Till Ole Barrelet considère que l’assouplissement de la quarantaine était bienvenu, mais que le secteur du transport maritime espérait davantage de progrès. « Pour nous, les navires vont en Chine de toute façon, et nous avons évidemment alloué l’espace que les clients réservent et soudain ces boîtes n’apparaissent pas et il n’y a pas de cargaison… Les acheteurs ne peuvent pas aller en Chine visiter les usines et les chaînes d’approvisionnement. »
La production manufacturière mondiale s’était déplacée vers l’Asie du Sud-Est. L’Inde, le Vietnam, la Thaïlande et l’Indonésie voient leurs volumes d’exportations augmenter. « Si un pays n’offre pas de chaînes d’approvisionnement stables et que beaucoup d’autres le font, il y a une tendance à aller vers la chaîne d’approvisionnement la plus stable, même si vous devez payer un peu plus. »
L’Europe est confrontée à la récession
Néanmoins, Till Ole Barrelet juge que la possibilité d’une récession en Europe est l’un des plus grands défis auxquels est confronté le secteur du transport maritime.
« En raison des prix élevés de l’énergie, le revenu disponible a considérablement diminué et, par conséquent, la consommation de biens est en baisse… Je pense que l’Europe se dirige tout droit vers la récession. Cette situation, combinée à des pressions inflationnistes élevées, est très inhabituelle. L’Europe souffre du conflit entre la Russie et l’Ukraine. »

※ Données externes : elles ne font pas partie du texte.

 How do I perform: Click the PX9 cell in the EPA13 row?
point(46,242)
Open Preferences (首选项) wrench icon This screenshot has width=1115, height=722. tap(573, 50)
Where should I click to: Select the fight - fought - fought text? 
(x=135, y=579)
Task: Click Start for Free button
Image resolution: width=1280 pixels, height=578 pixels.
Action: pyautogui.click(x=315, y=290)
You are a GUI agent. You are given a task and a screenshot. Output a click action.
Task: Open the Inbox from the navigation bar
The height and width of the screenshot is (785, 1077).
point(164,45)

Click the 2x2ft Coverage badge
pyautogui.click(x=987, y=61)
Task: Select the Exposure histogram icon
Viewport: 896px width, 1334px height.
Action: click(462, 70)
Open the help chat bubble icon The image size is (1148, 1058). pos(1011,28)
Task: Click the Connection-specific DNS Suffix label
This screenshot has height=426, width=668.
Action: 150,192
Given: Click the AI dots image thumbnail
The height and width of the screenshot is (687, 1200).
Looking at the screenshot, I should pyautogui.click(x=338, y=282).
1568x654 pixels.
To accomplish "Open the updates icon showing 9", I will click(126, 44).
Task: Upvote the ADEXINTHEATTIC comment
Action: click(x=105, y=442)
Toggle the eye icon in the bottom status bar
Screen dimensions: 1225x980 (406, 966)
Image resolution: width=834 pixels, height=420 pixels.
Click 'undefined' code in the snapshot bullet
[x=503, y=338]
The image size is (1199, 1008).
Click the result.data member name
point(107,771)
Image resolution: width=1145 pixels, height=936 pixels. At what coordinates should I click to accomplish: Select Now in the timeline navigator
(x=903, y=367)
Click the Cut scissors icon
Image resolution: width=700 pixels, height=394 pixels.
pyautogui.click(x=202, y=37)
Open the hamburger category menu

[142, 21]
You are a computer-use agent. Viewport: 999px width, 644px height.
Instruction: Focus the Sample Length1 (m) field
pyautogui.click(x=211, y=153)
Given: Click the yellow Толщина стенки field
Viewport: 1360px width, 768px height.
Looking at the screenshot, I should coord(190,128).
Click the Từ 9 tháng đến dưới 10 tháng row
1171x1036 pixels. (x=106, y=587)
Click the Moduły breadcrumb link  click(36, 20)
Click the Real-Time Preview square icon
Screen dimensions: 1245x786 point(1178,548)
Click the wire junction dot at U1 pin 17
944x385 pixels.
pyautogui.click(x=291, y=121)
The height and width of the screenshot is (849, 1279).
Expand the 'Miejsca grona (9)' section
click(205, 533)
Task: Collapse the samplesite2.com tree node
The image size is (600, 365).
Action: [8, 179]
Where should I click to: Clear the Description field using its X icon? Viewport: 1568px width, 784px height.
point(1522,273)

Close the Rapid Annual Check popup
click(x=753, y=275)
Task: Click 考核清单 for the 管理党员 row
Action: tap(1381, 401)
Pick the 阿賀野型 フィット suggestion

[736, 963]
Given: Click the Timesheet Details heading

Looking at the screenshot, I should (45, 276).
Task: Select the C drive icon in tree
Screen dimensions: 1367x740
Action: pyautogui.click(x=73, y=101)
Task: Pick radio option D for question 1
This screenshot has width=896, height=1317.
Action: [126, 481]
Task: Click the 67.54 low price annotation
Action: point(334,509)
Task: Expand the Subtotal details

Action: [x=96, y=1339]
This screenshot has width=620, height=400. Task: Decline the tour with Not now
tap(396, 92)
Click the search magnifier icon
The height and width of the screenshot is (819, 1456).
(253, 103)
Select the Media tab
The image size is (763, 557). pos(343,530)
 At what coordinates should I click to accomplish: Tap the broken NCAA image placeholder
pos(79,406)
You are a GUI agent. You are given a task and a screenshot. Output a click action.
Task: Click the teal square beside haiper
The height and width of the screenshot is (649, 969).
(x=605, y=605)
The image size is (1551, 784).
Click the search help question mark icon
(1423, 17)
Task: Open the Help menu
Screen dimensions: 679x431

Nick Marro, responsable du commerce mondial à l’Economist Intelligence Unit, confirme que les perspectives mondiales sont de plus en plus sombres. « Cette année, nous prévoyons une croissance du PIB d’environ 2,5 % ou 2,4 %. C’est moins que les 4 % d’avant l’invasion de l’Ukraine par la Russie ». À l’horizon 2023, il prévoit une croissance mondiale d’environ 1,5 % seulement. Pour situer le contexte, il s’agit de la pire performance mondiale de la dernière décennie, à l’exception de 2020. »
Concernant l’Afrique, Till Ole juge que la consommation de base maintient l’activité dans la région. « La préoccupation est que les Africains sont fortement touchés par les prix de l’énergie ; lesquels ne sont pas subventionnés par les gouvernements dans la même mesure qu’en Europe. Et puis l’Ukraine est l’un des plus gros exportateurs de céréales. De toute évidence, l’offre a été réduite de manière drastique et les prix ont donc augmenté, ce qui fait qu’ils se débattent avec la consommation de base. »
Cela dit, les Africains « ont quand même leur première télévision, leur premier réfrigérateur – c’est de la consommation de base ». Les élections au Kenya « nous ont beaucoup inquiétés, mais elles se sont révélées structurantes, et nous avons constaté que la demande était bonne ».